*DIRECTIONS*. Find the line with "Task: Click the :open command line input" in the records below. Copy it and every line after it, up to and including the line with "Task: Switch to the 资讯 tab".

*Records drawn from a dataset*.
+ + + + + + +

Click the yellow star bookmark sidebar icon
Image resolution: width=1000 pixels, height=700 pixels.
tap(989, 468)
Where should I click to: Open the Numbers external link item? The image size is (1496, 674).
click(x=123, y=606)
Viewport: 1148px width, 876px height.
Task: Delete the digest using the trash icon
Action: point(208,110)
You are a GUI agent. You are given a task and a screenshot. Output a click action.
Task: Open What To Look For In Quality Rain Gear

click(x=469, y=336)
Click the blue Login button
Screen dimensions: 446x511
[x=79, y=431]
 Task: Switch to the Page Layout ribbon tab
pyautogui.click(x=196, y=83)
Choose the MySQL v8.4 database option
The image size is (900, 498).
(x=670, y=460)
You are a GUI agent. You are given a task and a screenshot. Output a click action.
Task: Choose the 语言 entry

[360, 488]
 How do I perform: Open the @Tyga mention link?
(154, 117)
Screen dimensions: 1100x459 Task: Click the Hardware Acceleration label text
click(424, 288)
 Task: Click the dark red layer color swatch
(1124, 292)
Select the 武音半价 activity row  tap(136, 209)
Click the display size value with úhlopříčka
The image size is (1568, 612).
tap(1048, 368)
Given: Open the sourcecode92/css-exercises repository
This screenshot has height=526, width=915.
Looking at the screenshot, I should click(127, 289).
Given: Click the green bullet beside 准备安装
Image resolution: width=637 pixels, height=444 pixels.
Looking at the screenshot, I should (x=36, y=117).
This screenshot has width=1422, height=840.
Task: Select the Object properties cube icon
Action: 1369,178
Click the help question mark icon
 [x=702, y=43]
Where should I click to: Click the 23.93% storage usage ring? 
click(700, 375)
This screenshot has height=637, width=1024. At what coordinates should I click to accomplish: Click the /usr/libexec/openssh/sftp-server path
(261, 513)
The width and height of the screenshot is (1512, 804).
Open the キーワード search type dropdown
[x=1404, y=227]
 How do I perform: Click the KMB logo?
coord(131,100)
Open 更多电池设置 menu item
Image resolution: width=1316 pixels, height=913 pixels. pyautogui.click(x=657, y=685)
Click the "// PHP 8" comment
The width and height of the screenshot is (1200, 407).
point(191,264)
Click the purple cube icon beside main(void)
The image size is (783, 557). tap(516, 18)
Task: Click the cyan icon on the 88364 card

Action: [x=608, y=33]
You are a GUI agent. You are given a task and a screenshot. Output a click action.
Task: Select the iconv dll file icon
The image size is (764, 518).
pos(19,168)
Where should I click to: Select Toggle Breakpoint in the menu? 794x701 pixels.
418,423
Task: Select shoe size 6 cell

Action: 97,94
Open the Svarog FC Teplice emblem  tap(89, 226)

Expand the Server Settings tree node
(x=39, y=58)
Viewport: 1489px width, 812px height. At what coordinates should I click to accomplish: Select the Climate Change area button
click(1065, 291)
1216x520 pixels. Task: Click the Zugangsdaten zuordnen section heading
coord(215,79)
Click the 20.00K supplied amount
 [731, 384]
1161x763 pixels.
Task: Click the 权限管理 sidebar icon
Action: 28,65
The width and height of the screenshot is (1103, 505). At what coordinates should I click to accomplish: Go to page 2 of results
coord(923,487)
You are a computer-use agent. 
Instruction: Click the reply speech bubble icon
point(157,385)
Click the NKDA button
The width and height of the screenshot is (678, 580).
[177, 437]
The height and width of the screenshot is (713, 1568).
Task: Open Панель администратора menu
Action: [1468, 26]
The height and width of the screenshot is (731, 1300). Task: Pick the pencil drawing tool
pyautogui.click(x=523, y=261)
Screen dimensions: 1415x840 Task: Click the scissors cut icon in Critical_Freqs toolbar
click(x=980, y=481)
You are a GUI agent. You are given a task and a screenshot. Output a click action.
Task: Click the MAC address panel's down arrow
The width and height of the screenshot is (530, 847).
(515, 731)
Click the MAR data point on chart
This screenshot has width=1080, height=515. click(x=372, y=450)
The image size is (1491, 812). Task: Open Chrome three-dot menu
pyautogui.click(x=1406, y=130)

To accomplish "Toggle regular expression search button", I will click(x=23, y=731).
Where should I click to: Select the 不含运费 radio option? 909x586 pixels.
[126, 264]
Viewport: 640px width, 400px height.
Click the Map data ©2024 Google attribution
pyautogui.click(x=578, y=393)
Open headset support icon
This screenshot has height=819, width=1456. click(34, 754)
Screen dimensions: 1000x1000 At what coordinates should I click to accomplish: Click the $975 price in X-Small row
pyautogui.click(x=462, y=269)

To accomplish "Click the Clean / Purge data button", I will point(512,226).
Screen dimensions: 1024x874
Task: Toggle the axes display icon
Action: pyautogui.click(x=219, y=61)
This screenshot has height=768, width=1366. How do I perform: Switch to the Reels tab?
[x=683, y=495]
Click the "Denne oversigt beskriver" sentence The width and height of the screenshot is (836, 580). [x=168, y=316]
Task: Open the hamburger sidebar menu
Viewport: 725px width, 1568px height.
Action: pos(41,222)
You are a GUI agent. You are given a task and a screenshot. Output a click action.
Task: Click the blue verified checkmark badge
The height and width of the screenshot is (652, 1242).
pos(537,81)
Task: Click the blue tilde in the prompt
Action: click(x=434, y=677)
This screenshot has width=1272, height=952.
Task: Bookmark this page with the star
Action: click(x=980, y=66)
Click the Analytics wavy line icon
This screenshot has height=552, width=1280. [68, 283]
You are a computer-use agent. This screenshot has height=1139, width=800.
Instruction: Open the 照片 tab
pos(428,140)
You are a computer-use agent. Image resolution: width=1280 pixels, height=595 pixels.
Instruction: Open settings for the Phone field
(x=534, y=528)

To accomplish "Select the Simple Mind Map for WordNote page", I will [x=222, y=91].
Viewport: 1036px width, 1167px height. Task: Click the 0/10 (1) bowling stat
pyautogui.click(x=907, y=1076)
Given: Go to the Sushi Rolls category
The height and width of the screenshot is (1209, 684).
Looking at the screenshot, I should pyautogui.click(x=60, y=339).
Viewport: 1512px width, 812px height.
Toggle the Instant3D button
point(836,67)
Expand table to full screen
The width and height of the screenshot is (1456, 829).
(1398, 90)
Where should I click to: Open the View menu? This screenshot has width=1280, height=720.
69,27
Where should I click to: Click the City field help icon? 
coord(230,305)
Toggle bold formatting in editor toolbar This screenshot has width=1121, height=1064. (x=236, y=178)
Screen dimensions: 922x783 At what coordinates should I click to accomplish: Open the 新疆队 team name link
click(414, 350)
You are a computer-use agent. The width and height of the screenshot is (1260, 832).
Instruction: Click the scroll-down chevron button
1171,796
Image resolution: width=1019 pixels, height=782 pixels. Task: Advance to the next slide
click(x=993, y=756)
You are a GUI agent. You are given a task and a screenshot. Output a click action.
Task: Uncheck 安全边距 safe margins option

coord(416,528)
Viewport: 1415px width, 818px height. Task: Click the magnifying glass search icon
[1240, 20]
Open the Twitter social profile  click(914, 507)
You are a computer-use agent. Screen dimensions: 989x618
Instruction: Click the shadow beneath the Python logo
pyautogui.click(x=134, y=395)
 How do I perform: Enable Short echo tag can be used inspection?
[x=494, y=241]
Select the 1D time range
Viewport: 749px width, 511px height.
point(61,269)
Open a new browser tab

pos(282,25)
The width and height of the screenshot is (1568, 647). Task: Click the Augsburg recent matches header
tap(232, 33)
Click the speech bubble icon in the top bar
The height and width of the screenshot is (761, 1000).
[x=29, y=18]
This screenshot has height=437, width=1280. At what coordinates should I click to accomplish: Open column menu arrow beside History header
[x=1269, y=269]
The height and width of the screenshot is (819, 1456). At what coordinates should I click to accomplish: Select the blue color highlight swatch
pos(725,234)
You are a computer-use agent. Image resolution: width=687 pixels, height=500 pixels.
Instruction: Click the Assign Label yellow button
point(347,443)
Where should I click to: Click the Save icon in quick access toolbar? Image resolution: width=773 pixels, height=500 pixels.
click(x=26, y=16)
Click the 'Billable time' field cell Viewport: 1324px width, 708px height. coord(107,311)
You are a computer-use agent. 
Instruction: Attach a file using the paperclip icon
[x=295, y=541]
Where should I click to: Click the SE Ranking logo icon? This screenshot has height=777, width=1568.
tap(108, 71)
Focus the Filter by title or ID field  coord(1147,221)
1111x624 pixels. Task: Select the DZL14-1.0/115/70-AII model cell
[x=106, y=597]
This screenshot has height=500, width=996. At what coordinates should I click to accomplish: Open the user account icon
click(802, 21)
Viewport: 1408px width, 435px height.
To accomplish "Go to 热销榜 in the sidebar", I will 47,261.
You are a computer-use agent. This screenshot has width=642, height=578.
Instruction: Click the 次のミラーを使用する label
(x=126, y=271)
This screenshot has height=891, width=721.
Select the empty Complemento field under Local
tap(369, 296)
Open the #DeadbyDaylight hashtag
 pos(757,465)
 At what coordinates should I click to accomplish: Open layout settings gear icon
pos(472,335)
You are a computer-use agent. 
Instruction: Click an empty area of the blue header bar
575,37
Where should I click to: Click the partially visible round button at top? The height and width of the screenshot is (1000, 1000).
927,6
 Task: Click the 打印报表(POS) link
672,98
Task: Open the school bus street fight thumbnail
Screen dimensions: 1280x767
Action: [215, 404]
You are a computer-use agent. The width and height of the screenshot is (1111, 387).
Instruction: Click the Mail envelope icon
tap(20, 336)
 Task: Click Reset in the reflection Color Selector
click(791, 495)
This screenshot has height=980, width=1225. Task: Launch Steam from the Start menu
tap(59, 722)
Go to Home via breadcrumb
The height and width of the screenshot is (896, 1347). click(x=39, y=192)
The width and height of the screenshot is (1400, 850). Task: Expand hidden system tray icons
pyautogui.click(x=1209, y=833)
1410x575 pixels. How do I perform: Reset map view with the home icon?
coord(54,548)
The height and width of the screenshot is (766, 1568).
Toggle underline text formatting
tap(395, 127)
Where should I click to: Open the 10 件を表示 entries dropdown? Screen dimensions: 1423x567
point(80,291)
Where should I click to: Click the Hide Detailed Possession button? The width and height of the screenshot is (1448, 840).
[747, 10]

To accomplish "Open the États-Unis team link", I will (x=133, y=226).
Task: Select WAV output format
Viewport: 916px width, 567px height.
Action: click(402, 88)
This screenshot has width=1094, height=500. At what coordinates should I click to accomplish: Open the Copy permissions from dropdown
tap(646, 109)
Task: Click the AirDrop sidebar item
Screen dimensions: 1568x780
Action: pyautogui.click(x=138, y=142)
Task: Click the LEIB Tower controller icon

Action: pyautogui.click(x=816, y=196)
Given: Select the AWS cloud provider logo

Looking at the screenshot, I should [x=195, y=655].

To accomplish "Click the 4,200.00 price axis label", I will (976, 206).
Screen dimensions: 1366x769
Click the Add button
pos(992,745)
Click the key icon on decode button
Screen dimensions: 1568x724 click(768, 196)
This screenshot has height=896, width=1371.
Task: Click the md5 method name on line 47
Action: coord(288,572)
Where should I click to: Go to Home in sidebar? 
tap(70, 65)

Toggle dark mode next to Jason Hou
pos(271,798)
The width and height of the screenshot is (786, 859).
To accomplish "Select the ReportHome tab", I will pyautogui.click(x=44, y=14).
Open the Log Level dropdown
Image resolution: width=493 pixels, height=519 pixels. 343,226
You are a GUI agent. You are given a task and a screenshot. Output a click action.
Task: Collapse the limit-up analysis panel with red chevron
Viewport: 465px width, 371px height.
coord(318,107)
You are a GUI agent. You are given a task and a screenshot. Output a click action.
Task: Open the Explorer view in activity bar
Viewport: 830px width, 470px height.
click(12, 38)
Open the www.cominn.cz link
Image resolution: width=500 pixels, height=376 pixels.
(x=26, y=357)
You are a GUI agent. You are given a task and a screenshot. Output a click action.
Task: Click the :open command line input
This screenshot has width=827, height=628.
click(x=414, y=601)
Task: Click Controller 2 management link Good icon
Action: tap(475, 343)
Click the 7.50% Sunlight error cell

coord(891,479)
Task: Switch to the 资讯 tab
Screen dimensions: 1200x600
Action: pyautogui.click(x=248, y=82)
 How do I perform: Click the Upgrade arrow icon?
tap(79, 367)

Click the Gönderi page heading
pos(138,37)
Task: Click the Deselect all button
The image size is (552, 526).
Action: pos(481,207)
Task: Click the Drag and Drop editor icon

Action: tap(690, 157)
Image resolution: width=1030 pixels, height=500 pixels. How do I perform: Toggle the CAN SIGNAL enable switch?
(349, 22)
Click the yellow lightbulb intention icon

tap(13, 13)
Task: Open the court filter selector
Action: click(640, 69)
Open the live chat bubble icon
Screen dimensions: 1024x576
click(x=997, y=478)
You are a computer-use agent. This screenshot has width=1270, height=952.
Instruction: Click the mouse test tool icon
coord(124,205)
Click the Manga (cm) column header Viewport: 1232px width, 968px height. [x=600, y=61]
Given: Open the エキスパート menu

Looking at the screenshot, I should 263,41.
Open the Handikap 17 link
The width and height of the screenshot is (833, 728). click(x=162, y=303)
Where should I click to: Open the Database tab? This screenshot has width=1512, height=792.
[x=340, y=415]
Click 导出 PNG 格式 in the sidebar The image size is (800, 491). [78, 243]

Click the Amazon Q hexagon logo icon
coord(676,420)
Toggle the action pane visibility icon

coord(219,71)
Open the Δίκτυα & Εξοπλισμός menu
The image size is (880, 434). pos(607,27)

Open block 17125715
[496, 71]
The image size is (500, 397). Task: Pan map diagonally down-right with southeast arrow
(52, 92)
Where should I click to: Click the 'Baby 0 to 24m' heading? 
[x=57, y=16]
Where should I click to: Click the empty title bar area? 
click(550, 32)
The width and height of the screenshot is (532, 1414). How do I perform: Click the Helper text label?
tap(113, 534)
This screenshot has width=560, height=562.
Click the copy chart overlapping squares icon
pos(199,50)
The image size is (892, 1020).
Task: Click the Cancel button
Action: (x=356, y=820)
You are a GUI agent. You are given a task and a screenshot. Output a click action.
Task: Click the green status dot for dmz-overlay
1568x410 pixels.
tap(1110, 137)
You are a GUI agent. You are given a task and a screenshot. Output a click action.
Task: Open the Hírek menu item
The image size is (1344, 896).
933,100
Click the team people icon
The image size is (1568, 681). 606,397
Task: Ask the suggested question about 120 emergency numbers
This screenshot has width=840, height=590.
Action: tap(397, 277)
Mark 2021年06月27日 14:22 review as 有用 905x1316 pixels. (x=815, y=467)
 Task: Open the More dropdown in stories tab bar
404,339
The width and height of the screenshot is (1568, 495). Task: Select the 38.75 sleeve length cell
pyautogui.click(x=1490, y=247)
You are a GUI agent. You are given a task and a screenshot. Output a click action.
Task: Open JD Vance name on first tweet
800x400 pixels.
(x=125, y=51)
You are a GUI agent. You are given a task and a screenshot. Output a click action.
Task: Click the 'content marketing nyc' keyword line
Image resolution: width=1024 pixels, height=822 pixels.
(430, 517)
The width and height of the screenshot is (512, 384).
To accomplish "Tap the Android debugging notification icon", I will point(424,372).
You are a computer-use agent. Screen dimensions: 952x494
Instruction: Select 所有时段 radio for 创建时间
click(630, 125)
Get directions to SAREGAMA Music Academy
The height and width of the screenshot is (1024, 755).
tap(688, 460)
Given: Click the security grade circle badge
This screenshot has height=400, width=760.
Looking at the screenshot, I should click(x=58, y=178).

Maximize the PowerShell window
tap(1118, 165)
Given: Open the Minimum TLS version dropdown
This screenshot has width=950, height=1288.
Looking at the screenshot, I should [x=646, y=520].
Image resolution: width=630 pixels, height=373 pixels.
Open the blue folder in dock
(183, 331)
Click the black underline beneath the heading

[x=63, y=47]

+ + + + + + +

*ANSWER FOR THE TASK*.
Task: Click the :open command line input
This screenshot has width=827, height=628.
click(x=414, y=601)
Task: Click Controller 2 management link Good icon
Action: tap(475, 343)
Click the 7.50% Sunlight error cell

coord(891,479)
Task: Switch to the 资讯 tab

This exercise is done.